Provided data
*** Begin section ***
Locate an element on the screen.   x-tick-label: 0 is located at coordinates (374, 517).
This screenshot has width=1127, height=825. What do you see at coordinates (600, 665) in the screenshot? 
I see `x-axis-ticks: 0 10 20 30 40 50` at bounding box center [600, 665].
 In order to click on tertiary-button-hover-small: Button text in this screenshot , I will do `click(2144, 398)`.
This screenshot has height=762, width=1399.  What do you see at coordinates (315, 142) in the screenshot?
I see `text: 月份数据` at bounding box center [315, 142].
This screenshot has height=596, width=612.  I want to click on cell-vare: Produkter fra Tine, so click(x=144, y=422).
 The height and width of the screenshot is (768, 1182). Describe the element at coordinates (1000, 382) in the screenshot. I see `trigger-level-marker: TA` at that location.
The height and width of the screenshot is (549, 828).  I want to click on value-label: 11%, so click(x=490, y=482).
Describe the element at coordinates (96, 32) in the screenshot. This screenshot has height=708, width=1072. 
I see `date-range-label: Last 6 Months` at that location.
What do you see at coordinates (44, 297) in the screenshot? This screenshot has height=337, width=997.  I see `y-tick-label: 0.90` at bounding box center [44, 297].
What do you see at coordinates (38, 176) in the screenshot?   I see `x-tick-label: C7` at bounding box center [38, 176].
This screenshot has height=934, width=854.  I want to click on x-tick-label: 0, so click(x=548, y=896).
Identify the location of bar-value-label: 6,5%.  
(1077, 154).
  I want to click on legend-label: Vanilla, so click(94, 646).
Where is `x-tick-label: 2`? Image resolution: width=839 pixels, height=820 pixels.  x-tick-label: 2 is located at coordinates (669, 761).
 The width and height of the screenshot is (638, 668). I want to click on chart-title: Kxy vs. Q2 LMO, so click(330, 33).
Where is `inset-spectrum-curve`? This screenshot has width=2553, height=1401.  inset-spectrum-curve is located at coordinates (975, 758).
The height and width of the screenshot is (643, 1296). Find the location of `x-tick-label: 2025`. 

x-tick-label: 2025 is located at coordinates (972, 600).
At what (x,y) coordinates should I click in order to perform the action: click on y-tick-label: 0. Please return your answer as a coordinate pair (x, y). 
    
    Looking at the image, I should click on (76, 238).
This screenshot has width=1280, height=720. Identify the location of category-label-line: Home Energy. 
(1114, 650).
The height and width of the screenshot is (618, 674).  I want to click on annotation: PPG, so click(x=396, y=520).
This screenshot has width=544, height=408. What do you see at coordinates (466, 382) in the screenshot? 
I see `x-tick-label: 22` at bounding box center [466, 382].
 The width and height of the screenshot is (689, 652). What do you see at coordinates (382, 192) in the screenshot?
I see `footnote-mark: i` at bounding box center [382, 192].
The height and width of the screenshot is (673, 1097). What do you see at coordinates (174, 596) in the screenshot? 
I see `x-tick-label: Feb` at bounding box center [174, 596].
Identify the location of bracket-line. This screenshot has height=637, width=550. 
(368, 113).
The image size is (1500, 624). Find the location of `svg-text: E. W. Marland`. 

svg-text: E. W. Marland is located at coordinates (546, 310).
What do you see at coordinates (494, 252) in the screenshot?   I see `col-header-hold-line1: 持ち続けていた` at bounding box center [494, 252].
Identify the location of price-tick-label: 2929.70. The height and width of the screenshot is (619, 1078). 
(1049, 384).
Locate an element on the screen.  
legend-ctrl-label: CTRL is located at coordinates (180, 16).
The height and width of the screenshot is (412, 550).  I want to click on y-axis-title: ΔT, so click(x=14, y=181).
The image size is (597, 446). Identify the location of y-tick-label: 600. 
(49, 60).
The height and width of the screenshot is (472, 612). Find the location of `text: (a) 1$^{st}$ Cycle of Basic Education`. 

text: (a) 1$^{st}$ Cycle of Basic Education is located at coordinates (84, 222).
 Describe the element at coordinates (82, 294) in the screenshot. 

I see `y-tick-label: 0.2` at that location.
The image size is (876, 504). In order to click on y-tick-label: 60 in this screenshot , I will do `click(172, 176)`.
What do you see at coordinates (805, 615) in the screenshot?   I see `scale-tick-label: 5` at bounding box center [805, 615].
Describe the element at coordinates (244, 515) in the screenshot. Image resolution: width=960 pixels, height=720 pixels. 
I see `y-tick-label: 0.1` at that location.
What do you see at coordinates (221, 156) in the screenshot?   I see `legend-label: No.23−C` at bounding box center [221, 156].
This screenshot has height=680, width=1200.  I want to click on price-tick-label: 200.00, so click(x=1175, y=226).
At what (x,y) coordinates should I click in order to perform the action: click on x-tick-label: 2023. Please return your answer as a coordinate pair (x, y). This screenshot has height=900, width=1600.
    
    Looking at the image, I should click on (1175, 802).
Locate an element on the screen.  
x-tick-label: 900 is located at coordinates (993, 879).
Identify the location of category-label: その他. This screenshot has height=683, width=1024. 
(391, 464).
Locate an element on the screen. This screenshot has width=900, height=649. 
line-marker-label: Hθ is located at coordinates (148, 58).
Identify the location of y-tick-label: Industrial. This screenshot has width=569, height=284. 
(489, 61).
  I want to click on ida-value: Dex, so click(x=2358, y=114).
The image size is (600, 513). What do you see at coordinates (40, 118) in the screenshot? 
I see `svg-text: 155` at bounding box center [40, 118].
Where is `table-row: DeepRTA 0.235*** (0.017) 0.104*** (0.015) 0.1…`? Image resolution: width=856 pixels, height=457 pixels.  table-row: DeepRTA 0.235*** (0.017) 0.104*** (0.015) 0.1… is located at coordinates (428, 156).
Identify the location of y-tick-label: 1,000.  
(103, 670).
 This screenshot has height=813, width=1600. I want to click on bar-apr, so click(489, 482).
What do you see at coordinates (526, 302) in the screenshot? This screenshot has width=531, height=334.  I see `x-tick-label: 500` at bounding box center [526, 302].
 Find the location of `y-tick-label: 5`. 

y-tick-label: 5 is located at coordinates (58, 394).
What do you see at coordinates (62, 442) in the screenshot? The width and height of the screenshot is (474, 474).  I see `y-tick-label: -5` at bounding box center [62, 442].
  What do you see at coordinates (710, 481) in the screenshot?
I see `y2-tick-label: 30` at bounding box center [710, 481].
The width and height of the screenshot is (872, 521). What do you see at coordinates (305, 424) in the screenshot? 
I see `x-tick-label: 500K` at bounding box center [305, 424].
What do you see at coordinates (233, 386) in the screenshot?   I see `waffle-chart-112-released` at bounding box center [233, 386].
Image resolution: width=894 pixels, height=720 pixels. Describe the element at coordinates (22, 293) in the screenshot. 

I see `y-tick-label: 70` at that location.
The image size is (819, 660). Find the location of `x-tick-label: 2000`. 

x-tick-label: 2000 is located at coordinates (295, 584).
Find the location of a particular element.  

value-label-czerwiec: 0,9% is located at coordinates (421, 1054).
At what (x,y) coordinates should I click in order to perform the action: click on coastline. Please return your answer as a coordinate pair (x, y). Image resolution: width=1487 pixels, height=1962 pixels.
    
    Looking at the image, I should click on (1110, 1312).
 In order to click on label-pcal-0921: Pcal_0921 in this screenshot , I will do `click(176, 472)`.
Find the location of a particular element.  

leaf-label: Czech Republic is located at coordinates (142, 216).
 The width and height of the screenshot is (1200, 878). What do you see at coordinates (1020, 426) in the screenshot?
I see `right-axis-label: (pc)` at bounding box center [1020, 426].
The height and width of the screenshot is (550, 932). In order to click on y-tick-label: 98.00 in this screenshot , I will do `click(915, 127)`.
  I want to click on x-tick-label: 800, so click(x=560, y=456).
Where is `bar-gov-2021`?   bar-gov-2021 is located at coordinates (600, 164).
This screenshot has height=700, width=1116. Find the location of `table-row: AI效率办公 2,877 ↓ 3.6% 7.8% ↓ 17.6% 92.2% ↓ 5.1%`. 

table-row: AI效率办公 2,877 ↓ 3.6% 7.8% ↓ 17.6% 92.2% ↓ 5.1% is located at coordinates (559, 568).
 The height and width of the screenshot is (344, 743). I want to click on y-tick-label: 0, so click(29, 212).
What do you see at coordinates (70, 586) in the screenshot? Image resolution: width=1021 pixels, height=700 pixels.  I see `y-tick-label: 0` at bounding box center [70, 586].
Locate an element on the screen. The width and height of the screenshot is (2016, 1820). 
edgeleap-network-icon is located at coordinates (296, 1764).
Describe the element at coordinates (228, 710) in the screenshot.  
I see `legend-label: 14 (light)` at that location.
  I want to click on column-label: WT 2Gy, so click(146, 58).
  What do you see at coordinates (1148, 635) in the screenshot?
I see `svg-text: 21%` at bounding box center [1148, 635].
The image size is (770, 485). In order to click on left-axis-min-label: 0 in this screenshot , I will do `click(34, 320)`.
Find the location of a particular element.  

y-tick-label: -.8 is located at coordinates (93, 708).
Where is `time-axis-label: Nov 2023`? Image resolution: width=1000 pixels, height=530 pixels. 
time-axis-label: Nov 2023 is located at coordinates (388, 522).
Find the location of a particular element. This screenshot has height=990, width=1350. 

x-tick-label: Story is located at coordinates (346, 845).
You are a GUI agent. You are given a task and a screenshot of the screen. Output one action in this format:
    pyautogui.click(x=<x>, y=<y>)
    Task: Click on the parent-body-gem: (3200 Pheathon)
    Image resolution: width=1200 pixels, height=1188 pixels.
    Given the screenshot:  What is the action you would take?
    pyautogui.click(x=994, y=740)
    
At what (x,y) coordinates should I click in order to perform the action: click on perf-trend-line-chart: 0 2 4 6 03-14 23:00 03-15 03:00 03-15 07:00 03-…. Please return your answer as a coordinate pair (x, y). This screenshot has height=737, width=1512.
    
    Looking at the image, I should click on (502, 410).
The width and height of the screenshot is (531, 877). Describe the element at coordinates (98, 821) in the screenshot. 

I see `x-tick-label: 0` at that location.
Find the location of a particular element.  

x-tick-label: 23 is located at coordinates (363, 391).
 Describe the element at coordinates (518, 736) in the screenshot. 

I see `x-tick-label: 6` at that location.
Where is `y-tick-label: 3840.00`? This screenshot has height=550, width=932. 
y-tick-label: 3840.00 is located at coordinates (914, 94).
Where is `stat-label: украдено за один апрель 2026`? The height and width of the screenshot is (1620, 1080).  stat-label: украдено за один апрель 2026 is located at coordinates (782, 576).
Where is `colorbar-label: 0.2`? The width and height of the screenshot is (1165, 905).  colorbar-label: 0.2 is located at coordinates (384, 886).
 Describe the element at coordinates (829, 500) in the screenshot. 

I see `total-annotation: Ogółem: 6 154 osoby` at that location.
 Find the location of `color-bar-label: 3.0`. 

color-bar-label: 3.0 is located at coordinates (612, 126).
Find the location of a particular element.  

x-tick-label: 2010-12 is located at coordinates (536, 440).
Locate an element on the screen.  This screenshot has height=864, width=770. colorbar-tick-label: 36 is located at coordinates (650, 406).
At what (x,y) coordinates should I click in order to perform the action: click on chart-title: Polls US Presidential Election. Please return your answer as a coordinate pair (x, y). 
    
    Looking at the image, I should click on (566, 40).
*** End section ***
What you should do
Reproduce the entries from the line containing "The height and width of the screenshot is (673, 1097)." through the line containing "Looking at the image, I should click on (1175, 802).", both included, replacing "Identify" with "Determine" throughout and leaving everything else unchanged.

Written answer
The height and width of the screenshot is (673, 1097). What do you see at coordinates (174, 596) in the screenshot? 
I see `x-tick-label: Feb` at bounding box center [174, 596].
Determine the location of bracket-line. This screenshot has height=637, width=550. 
(368, 113).
The image size is (1500, 624). Find the location of `svg-text: E. W. Marland`. 

svg-text: E. W. Marland is located at coordinates (546, 310).
What do you see at coordinates (494, 252) in the screenshot?   I see `col-header-hold-line1: 持ち続けていた` at bounding box center [494, 252].
Determine the location of price-tick-label: 2929.70. The height and width of the screenshot is (619, 1078). 
(1049, 384).
Locate an element on the screen.  
legend-ctrl-label: CTRL is located at coordinates (180, 16).
The height and width of the screenshot is (412, 550).  I want to click on y-axis-title: ΔT, so click(x=14, y=181).
The image size is (597, 446). Determine the location of y-tick-label: 600. 
(49, 60).
The height and width of the screenshot is (472, 612). Find the location of `text: (a) 1$^{st}$ Cycle of Basic Education`. 

text: (a) 1$^{st}$ Cycle of Basic Education is located at coordinates (84, 222).
 Describe the element at coordinates (82, 294) in the screenshot. 

I see `y-tick-label: 0.2` at that location.
The image size is (876, 504). In order to click on y-tick-label: 60 in this screenshot , I will do `click(172, 176)`.
What do you see at coordinates (805, 615) in the screenshot?   I see `scale-tick-label: 5` at bounding box center [805, 615].
Describe the element at coordinates (244, 515) in the screenshot. Image resolution: width=960 pixels, height=720 pixels. 
I see `y-tick-label: 0.1` at that location.
What do you see at coordinates (221, 156) in the screenshot?   I see `legend-label: No.23−C` at bounding box center [221, 156].
This screenshot has height=680, width=1200.  I want to click on price-tick-label: 200.00, so click(x=1175, y=226).
At what (x,y) coordinates should I click in order to perform the action: click on x-tick-label: 2023. Please return your answer as a coordinate pair (x, y). This screenshot has height=900, width=1600.
    
    Looking at the image, I should click on (1175, 802).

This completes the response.